Committee executives and other decision makers involved should realize the seriousness of the situation and take swift actions to overhaul the committee’s leadership.
While he has retracted his remarks, Mori has refused to step down. His irritable manner in responding to questions at a news conference has only provoked more criticism.
Some Japanese political leaders have added fuel to the fire with their own comments and actions.
Prime Minister Yoshihide Suga criticized what Mori said as an “unacceptable remark” but did not comment on whether he should resign, saying it is not up to him to decide on the matter.
But Suga was a leading member of the previous administration, which effectively picked Mori as the chief of the organizing committee and decided last spring to postpone the event by one year.
How Suga has tried to avoid taking responsibility to deal with the situation does not befit the important roles he has played in managing Olympic-related operations.
JOC President Yasuhiro Yamashita, a former judo champion, who should embody such Olympic values and ideals as rejecting all forms of discrimination and gender equality, has said he wants to see Mori “fulfill his duties to the end.”
After Mori’s apology at the news conference, the International Olympic Committee initially said it considered "the issue closed.”
But many people responded to these remarks and actions made by political leaders and Olympic executives by expressing their indignation and objections.
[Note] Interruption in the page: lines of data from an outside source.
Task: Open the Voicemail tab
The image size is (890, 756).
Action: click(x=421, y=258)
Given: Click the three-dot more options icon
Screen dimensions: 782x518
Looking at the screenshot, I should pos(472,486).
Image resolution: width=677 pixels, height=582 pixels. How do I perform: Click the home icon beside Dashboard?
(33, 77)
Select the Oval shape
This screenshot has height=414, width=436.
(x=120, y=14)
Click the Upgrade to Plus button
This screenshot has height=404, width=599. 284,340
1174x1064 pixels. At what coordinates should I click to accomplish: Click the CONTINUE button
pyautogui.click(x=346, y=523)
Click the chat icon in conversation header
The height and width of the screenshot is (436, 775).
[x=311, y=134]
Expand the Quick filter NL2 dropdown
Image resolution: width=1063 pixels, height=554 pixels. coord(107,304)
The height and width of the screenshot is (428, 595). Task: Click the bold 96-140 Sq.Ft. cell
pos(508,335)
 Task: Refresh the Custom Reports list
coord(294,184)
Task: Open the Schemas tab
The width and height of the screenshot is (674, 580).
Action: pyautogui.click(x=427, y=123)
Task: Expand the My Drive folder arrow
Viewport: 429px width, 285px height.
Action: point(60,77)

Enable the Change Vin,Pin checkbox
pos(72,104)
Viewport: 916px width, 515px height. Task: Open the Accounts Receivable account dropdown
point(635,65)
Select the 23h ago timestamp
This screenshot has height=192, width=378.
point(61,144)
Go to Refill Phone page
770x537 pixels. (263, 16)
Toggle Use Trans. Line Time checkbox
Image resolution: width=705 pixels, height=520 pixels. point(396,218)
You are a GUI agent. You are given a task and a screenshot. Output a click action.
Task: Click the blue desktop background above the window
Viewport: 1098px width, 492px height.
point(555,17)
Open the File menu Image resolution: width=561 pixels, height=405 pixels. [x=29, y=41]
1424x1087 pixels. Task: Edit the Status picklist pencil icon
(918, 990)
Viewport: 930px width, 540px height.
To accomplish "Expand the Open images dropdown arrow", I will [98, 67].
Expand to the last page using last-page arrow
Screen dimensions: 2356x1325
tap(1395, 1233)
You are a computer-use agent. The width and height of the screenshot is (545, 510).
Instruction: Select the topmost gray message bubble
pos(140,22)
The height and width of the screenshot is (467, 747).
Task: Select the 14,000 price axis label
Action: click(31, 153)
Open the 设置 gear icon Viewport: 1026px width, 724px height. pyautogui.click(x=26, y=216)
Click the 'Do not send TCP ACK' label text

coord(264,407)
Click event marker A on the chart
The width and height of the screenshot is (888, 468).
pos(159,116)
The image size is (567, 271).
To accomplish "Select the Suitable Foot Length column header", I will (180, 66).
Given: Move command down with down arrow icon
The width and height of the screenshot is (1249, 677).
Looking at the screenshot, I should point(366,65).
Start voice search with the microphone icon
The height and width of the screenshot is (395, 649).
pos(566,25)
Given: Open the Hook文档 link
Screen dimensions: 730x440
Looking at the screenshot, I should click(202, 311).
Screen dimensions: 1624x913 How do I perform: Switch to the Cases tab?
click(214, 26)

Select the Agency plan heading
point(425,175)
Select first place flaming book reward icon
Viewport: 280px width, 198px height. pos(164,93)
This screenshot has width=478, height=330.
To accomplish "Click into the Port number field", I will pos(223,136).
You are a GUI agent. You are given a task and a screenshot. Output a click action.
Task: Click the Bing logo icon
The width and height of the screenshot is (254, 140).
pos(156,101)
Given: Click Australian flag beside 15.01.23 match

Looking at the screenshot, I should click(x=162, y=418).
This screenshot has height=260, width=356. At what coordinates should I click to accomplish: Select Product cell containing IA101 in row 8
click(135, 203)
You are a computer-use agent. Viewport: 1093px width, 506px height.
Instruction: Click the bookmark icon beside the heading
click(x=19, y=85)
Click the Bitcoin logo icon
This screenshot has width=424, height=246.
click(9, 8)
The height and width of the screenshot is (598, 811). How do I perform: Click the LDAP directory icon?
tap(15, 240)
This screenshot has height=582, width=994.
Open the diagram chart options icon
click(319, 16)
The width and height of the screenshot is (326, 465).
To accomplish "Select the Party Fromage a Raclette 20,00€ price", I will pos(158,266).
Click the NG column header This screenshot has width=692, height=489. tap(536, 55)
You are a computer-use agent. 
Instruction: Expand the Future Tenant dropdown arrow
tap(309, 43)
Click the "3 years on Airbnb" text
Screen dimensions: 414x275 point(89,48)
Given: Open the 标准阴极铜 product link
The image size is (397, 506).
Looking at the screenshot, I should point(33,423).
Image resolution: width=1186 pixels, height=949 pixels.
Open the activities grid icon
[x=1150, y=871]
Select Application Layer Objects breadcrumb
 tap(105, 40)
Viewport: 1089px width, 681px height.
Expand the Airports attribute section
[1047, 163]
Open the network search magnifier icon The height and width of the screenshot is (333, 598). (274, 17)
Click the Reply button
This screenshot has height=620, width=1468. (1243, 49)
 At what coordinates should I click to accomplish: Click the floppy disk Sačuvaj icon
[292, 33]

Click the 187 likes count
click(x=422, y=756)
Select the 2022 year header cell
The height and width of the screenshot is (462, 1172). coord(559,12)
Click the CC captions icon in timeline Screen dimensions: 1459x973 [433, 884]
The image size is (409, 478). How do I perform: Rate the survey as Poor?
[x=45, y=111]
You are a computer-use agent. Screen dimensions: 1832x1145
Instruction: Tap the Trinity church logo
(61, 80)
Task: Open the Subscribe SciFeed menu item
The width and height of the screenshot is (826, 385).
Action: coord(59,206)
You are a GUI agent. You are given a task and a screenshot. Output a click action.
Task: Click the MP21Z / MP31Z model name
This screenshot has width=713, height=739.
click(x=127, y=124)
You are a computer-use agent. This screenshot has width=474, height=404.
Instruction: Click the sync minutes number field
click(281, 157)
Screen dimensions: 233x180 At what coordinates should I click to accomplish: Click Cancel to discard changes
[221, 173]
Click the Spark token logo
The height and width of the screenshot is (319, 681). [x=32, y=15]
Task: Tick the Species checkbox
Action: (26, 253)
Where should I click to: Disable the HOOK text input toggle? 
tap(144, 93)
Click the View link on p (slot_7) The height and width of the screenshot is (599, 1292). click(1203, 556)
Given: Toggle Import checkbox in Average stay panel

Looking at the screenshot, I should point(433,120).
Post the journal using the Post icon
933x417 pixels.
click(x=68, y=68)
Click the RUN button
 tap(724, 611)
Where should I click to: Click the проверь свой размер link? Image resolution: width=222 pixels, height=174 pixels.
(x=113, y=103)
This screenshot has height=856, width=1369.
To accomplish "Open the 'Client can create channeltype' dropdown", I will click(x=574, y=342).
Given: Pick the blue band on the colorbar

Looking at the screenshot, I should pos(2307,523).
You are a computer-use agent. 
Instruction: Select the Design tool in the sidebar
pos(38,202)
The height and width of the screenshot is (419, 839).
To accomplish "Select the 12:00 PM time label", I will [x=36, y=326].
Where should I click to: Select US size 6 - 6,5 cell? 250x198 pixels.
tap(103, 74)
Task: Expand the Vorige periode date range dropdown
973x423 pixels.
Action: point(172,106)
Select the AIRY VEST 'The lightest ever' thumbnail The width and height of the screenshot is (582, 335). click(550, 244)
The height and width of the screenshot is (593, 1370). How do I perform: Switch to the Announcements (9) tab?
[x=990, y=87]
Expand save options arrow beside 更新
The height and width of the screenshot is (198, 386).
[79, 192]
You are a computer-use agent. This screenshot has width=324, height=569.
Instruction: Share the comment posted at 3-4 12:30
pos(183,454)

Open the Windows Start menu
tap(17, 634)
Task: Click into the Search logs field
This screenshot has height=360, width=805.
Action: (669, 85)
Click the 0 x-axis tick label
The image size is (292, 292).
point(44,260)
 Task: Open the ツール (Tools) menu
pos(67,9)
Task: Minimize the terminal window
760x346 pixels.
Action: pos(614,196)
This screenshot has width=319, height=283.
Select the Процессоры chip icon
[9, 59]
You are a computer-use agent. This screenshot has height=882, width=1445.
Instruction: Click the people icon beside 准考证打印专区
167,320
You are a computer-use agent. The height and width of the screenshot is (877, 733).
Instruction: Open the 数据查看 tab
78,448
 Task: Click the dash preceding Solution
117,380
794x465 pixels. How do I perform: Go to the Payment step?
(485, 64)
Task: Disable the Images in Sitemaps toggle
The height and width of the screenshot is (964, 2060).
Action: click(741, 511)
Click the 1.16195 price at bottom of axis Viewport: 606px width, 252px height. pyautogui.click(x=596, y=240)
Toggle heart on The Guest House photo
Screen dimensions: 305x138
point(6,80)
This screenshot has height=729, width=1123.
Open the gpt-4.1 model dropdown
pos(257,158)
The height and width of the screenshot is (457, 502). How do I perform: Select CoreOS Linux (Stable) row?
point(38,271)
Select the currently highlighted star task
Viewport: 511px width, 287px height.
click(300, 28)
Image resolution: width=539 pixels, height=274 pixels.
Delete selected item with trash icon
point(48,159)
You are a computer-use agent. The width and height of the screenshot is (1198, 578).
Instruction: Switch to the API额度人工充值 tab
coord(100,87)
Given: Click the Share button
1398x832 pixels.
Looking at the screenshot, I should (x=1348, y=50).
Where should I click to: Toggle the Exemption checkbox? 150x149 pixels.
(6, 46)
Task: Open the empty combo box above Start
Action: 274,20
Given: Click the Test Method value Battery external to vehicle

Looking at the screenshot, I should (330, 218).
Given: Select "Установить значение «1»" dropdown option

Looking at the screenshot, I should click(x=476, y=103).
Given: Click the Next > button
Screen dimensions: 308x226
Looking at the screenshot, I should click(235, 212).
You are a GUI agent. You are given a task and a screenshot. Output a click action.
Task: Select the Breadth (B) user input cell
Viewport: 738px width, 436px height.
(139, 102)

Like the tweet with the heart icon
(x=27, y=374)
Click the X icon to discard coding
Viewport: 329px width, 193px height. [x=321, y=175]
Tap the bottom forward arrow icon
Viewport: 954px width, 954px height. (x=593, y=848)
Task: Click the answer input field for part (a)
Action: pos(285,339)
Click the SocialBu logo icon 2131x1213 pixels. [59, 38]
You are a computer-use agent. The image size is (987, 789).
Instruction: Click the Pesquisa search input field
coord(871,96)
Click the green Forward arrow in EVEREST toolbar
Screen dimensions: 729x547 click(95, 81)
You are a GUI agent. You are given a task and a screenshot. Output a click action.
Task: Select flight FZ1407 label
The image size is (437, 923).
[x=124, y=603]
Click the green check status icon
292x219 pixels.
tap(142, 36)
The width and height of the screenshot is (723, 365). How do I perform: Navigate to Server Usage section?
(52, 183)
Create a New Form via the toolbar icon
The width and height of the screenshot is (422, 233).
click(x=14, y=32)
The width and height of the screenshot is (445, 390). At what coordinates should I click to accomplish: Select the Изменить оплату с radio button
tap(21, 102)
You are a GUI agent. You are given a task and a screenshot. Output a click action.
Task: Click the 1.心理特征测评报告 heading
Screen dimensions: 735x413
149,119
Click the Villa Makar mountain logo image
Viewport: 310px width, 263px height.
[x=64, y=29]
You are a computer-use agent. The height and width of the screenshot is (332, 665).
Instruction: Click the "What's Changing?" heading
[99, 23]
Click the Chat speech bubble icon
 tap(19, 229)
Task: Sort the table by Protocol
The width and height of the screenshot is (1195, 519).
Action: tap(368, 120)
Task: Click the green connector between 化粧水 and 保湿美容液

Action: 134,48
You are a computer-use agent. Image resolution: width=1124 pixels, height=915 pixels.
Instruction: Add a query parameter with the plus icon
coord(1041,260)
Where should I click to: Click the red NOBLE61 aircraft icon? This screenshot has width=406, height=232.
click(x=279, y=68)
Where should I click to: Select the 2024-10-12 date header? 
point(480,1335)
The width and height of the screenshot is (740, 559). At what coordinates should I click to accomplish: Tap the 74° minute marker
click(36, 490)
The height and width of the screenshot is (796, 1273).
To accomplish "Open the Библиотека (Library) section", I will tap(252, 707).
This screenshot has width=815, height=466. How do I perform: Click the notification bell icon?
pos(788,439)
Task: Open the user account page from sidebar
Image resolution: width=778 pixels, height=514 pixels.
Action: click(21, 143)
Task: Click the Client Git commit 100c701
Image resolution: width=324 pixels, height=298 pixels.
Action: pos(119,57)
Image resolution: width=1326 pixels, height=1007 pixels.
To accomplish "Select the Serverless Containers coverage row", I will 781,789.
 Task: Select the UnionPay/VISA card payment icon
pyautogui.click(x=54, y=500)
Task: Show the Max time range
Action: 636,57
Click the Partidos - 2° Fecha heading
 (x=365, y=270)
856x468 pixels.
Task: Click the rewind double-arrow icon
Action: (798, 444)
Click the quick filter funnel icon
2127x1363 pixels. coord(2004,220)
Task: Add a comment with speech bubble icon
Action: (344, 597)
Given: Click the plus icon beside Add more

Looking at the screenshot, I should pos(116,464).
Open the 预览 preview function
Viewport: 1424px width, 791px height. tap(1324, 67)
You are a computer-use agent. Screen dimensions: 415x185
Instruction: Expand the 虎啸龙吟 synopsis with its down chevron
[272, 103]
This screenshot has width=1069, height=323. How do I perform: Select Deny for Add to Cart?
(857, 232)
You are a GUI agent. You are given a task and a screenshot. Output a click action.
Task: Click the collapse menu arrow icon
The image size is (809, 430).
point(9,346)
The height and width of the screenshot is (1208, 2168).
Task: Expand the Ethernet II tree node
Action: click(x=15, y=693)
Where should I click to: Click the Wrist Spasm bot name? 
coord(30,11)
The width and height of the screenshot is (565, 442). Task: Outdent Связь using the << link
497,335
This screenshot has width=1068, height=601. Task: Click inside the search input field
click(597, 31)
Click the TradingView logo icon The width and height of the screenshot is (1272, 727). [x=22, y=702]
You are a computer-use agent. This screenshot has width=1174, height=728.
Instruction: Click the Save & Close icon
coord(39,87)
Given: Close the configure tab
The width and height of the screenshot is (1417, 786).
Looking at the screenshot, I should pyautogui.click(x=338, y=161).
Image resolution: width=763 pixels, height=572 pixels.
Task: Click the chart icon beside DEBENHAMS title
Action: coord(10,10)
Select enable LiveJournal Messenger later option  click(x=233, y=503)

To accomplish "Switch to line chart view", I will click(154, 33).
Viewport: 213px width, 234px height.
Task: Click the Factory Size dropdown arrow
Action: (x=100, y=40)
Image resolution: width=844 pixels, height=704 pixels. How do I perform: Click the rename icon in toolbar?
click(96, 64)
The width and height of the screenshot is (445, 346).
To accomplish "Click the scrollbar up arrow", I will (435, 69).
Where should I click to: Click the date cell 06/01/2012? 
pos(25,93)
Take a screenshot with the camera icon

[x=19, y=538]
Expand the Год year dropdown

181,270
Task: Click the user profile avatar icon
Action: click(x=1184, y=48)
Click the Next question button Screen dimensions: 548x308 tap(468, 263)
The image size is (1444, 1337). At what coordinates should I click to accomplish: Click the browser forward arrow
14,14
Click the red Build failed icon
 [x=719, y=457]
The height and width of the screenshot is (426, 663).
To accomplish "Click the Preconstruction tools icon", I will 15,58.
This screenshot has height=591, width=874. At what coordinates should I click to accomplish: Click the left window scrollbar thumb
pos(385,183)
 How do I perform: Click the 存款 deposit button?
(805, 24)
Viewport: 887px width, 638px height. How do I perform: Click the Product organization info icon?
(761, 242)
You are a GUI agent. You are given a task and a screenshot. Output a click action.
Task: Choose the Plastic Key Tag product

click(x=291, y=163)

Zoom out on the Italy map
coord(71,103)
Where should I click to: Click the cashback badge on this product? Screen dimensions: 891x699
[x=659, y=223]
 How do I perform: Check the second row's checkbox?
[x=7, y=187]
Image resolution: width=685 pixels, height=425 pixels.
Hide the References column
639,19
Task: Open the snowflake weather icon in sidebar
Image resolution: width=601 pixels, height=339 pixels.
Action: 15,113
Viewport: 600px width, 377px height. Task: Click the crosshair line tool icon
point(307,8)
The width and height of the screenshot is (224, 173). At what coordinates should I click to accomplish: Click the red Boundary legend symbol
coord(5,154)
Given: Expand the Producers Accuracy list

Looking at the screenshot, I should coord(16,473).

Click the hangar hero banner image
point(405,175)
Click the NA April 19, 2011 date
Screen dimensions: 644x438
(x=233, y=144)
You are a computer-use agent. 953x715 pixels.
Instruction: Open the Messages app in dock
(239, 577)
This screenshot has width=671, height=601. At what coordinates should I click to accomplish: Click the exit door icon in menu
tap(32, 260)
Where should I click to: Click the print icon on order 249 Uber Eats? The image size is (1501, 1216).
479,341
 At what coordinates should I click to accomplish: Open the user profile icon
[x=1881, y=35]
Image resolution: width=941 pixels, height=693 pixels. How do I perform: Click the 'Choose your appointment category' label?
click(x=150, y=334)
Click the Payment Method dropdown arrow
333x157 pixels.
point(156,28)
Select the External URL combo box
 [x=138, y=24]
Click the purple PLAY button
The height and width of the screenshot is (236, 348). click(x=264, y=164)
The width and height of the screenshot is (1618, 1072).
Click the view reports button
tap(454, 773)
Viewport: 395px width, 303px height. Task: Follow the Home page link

Hundreds of Olympic volunteers have quit in protest.
Failing to hold Mori responsible for his comments and letting him off the hook would be tantamount to disrespecting efforts by many people to end gender inequality and overlooking and tolerating the grim reality of Japan as a country with a poor track record on gender equality.
But Toshihiro Nikai, secretary-general of the ruling Liberal Democratic Party, and some Cabinet members have only intensified people’s anger by making insensitive remarks to defend Mori, throwing the situation into a vicious cycle.
If the Suga administration continues sitting on the fence, the Olympic organizing committee is the only entity that can put the matter to rest.
The six councillors headed by Saburo Kawabuchi, executive adviser for the Japan Football Association, have the power to dismiss Mori and other members of the committee’s executive board, which also is empowered to sack the president and other top officials, according to the committee’s rules.
The councillors and the executive board are scheduled to hold a joint meeting on Feb. 12. The committee should publish discussions of the meeting and disclose the views of the members about Mori’s remarks, the background behind the comments and actions the committee should take from the viewpoint of the future of the Olympics.
If this meeting fails to send a clear message about its stance toward the issue by exercising the kind of self-restraint advocated by Mori, the committee will find itself completely alienated from the public.
The responses of Tokyo, the host city, are also drawing attention. Tokyo Governor Yuriko Koike initially refrained from criticizing Mori but has ratcheted up her rhetoric against his comments in tandem with public opinion.
But Koike cannot simply remain on the sideline in the face of what is happening. The confusion will test her ability to manage a crisis and put things back on track.